We are hearing that, more than ever, Procurement is being relied upon to produce answers to some difficult questions under difficult circumstances. Procurement’s many strings are being plucked, sometimes for the first time, by people in the organisation looking for solutions, tapping into the facets of procurement they hadn’t used before.

Any crisis forces organisations to look more deeply, and probably for the first time in a long time, at their processes, risk management, analytics and sourcing backup plans. We expect there’s a lot of firefighting going on in the workplace right now, and the business needs help from Procurement basically to keep things running as smoothly as possible. Procurement is in a great position to do that, with its cross-functional way of working with the business units, whose needs it understands, and with its knowledge of the market.

We spoke with Christian Lanng, who is CEO and founder of B2B network and spend management platform, Tradeshift.
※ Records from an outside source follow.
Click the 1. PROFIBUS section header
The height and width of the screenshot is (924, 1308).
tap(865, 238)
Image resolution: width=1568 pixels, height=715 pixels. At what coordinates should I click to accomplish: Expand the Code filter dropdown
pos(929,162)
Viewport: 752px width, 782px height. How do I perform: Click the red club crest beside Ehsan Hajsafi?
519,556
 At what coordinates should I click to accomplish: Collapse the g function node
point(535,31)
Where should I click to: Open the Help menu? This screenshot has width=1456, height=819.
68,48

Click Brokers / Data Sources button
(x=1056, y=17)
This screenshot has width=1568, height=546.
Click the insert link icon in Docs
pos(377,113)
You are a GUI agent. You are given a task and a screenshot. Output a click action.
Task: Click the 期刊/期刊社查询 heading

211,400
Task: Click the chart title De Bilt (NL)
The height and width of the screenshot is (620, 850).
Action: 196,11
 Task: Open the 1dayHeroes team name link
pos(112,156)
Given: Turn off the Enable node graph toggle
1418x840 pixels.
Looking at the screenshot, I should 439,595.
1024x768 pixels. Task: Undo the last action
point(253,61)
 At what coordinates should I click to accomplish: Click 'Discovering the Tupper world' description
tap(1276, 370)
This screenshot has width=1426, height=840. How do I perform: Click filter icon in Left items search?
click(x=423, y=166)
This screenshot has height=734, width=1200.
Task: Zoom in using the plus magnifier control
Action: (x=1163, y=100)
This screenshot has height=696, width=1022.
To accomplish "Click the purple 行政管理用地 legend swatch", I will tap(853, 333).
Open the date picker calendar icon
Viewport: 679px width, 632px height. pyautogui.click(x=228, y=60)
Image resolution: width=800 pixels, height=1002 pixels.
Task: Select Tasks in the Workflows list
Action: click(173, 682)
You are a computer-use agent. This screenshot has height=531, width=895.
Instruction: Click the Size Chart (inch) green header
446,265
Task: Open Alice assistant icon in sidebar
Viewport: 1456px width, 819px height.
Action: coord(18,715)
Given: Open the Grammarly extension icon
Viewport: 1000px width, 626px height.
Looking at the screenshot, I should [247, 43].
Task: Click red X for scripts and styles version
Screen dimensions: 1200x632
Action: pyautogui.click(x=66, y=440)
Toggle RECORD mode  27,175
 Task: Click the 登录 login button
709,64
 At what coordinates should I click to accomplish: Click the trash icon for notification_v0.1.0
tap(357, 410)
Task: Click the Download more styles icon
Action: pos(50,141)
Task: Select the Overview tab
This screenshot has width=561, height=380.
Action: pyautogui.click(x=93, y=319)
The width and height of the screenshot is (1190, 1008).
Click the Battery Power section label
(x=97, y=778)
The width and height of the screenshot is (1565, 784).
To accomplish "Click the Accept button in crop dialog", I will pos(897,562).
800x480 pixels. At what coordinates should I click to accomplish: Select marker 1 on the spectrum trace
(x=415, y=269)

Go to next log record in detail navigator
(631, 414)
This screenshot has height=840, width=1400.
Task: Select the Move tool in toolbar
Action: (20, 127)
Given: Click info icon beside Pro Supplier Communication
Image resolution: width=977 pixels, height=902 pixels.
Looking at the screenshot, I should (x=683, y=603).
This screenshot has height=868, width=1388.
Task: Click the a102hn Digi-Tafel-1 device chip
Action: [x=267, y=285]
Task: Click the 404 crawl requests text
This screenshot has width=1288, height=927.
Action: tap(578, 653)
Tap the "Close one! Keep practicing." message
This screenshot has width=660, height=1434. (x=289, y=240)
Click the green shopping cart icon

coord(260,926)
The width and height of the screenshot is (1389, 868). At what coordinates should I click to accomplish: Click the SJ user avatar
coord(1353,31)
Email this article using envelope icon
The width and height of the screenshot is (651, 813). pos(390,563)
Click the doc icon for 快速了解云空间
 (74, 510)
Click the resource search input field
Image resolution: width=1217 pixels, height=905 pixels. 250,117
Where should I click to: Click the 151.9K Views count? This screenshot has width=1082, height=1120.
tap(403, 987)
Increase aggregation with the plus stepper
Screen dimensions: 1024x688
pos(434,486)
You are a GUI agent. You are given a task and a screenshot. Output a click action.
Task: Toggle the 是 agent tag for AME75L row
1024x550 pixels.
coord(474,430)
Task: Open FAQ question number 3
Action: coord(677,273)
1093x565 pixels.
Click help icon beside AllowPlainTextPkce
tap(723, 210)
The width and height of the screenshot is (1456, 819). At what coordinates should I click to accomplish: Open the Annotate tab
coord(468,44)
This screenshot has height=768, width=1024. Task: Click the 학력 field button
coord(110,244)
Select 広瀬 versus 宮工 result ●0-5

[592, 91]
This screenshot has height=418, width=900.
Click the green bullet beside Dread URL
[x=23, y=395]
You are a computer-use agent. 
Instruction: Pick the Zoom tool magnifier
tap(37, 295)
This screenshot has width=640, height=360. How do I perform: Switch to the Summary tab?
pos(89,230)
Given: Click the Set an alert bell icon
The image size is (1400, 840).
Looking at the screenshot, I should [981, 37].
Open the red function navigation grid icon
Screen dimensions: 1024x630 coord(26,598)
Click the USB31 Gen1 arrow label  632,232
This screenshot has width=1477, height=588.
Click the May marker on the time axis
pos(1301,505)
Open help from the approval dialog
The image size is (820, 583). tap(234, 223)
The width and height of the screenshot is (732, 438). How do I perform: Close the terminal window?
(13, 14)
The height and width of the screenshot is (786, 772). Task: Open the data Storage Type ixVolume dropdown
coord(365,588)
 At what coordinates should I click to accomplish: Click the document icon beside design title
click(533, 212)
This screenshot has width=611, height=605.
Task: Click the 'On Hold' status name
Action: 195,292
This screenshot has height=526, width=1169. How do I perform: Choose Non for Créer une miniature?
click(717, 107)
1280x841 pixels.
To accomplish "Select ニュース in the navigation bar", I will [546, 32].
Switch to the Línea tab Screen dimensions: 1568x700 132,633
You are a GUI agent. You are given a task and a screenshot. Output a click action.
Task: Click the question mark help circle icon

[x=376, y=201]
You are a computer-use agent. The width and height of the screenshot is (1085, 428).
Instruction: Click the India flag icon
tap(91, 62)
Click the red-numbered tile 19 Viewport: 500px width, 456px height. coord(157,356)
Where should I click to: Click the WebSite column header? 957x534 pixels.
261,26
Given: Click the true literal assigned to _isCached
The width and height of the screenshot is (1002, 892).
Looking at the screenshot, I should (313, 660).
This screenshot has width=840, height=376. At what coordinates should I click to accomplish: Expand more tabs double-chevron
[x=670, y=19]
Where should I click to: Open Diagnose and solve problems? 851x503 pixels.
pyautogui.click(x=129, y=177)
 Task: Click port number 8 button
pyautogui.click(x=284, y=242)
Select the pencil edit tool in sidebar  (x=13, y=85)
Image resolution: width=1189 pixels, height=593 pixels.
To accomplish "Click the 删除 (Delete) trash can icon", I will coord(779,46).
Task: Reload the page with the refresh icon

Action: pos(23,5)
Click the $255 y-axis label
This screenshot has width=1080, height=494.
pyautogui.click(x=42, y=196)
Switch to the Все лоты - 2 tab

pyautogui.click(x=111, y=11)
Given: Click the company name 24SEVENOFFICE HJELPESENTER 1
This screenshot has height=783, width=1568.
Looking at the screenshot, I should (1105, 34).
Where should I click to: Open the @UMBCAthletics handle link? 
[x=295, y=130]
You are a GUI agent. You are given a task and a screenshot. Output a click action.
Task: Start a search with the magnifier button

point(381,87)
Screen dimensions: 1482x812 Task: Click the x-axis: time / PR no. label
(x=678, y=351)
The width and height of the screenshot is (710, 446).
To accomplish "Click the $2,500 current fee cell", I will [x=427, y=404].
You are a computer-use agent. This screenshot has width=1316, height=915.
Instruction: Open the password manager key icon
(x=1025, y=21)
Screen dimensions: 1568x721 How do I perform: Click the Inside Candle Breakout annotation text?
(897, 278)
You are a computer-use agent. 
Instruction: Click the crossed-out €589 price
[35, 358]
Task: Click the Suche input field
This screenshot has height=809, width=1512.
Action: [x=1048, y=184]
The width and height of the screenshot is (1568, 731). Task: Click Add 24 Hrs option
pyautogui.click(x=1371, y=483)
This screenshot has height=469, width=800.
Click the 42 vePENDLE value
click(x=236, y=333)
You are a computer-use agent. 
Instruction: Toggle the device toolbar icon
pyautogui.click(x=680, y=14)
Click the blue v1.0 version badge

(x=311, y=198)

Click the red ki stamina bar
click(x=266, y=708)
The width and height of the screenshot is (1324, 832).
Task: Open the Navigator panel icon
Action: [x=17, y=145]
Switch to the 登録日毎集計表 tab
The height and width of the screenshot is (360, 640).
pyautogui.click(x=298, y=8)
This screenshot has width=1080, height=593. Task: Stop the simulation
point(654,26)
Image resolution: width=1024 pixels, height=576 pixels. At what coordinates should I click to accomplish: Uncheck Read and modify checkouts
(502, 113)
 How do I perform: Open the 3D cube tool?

Christian also sits on the Covid-19 World Health Organisation business response task force which focuses on three things specifically: the biggest impacts on business, what can be done to mitigate them and how we facilitate a speedy recovery once this crisis is over. Tradeshift has also launched a COVID-19 Relief Initiative -- a not-for-profit  marketplace to match suppliers with medical institutions in need of equipment during the crisis.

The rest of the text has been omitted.